◆ Directions: Reproduce the listing below verbatim, starting at its first line and ending at the line that contains "point(13,30)", with both of those lines included.

* BEGIN Entries provided *

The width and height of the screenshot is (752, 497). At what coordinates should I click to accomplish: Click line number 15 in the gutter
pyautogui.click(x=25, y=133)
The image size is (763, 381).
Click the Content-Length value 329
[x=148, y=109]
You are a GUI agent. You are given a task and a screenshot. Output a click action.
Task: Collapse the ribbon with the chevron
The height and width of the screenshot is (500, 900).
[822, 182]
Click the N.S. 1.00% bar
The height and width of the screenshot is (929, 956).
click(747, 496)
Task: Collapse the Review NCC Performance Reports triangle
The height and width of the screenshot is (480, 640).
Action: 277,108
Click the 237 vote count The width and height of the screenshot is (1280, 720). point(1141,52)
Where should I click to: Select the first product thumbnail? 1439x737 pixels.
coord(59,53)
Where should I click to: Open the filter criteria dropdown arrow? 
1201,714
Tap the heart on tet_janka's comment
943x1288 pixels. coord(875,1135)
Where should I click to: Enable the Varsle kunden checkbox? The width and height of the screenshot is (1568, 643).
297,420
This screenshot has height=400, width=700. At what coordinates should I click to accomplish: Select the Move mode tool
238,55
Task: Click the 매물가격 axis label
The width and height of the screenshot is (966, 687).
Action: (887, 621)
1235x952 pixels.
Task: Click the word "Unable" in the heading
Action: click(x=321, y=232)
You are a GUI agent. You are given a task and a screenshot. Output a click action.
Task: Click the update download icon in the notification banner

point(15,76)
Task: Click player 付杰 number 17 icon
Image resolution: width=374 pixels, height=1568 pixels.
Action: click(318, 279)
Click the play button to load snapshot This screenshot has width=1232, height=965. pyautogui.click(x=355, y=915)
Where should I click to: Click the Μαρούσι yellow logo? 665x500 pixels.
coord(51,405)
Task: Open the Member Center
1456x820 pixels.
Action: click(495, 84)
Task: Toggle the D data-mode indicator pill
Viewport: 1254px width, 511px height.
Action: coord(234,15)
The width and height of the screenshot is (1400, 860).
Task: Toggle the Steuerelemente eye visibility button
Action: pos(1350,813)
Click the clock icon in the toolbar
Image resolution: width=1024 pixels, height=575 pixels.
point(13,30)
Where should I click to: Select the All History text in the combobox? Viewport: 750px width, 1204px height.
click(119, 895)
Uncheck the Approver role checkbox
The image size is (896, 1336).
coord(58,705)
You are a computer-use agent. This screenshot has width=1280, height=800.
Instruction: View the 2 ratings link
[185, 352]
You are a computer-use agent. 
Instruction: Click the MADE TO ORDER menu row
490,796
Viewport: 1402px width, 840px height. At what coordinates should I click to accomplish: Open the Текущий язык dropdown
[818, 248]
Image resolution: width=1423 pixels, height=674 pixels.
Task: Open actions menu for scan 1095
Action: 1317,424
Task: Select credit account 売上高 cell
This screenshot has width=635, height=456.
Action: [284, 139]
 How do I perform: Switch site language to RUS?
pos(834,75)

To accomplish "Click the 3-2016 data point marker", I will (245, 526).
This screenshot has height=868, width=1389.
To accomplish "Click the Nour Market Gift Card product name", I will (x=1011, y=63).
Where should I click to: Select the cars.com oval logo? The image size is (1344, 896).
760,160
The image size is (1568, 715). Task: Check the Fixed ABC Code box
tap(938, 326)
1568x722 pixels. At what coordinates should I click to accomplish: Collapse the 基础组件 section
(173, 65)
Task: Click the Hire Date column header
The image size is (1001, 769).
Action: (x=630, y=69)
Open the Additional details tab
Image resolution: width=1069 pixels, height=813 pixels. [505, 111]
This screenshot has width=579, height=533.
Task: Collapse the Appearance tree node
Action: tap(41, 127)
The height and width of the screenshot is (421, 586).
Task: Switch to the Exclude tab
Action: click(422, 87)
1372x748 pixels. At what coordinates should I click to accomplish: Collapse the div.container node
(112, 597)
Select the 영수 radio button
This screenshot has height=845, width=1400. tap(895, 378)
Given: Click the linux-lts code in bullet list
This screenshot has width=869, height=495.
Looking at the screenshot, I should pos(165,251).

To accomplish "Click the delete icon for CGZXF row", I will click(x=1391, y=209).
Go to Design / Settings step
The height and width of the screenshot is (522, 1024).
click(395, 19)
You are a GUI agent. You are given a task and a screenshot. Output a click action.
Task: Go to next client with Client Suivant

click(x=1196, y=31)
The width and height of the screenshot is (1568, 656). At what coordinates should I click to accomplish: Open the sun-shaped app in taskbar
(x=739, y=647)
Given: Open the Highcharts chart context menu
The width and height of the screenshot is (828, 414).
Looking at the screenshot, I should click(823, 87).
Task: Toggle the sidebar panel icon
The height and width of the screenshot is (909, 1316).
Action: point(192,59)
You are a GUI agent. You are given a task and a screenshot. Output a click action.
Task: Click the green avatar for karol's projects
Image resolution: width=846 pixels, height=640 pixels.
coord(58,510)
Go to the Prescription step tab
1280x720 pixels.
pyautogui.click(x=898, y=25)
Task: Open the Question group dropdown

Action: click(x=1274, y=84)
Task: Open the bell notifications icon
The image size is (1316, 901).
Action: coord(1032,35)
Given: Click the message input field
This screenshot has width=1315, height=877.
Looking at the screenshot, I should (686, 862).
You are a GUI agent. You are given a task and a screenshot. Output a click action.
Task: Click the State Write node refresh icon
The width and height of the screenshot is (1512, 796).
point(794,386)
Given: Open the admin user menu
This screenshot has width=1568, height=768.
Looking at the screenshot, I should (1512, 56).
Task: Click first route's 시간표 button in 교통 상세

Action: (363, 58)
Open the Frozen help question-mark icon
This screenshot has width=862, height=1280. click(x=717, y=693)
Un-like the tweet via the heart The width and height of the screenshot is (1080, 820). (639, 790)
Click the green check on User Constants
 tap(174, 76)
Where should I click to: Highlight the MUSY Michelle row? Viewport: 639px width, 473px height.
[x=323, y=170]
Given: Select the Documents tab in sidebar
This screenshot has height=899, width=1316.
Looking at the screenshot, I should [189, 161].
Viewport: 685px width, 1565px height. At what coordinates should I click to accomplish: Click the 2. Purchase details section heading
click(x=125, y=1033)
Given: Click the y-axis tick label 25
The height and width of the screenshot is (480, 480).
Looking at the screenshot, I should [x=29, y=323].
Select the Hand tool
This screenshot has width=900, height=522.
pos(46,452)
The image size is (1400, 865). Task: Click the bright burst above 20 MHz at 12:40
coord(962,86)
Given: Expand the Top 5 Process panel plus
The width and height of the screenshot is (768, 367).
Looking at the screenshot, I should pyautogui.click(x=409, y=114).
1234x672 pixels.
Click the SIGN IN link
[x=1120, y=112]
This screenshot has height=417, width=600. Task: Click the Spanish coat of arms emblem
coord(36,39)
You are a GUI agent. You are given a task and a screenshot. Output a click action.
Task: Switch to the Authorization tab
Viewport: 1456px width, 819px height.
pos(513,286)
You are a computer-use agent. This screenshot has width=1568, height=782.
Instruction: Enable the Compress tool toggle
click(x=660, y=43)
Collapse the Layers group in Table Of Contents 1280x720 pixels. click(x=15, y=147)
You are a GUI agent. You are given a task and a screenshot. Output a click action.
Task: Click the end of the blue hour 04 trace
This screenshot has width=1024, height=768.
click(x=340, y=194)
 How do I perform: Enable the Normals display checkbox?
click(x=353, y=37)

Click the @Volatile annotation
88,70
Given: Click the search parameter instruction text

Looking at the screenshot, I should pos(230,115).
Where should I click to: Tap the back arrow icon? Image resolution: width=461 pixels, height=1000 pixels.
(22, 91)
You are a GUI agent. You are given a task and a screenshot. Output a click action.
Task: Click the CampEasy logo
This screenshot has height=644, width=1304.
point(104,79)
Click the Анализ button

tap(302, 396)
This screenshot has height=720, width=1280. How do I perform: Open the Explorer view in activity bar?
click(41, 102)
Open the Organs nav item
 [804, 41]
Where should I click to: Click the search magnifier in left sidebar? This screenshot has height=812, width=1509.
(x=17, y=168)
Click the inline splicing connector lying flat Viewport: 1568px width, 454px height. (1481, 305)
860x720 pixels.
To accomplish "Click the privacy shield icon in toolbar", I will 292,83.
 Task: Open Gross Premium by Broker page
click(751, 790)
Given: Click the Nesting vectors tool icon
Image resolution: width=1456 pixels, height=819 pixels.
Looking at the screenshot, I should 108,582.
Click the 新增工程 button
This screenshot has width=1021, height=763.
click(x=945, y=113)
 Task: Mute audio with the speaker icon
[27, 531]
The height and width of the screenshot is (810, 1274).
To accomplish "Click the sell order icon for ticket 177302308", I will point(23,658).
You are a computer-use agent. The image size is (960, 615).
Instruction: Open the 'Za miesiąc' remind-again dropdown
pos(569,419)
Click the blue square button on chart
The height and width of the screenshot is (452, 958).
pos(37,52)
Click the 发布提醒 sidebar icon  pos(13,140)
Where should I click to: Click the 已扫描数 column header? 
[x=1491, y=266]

* END Entries provided *

◆ Correct result:
The width and height of the screenshot is (752, 497). At what coordinates should I click to accomplish: Click line number 15 in the gutter
pyautogui.click(x=25, y=133)
The image size is (763, 381).
Click the Content-Length value 329
[x=148, y=109]
You are a GUI agent. You are given a task and a screenshot. Output a click action.
Task: Collapse the ribbon with the chevron
The height and width of the screenshot is (500, 900).
[822, 182]
Click the N.S. 1.00% bar
The height and width of the screenshot is (929, 956).
click(747, 496)
Task: Collapse the Review NCC Performance Reports triangle
The height and width of the screenshot is (480, 640).
Action: 277,108
Click the 237 vote count The width and height of the screenshot is (1280, 720). point(1141,52)
Where should I click to: Select the first product thumbnail? 1439x737 pixels.
coord(59,53)
Where should I click to: Open the filter criteria dropdown arrow? 
1201,714
Tap the heart on tet_janka's comment
943x1288 pixels. coord(875,1135)
Where should I click to: Enable the Varsle kunden checkbox? The width and height of the screenshot is (1568, 643).
297,420
This screenshot has height=400, width=700. At what coordinates should I click to accomplish: Select the Move mode tool
238,55
Task: Click the 매물가격 axis label
The width and height of the screenshot is (966, 687).
Action: (887, 621)
1235x952 pixels.
Task: Click the word "Unable" in the heading
Action: click(x=321, y=232)
You are a GUI agent. You are given a task and a screenshot. Output a click action.
Task: Click the update download icon in the notification banner

point(15,76)
Task: Click player 付杰 number 17 icon
Image resolution: width=374 pixels, height=1568 pixels.
Action: click(318, 279)
Click the play button to load snapshot This screenshot has width=1232, height=965. pyautogui.click(x=355, y=915)
Where should I click to: Click the Μαρούσι yellow logo? 665x500 pixels.
coord(51,405)
Task: Open the Member Center
1456x820 pixels.
Action: click(495, 84)
Task: Toggle the D data-mode indicator pill
Viewport: 1254px width, 511px height.
Action: coord(234,15)
The width and height of the screenshot is (1400, 860).
Task: Toggle the Steuerelemente eye visibility button
Action: pos(1350,813)
Click the clock icon in the toolbar
Image resolution: width=1024 pixels, height=575 pixels.
point(13,30)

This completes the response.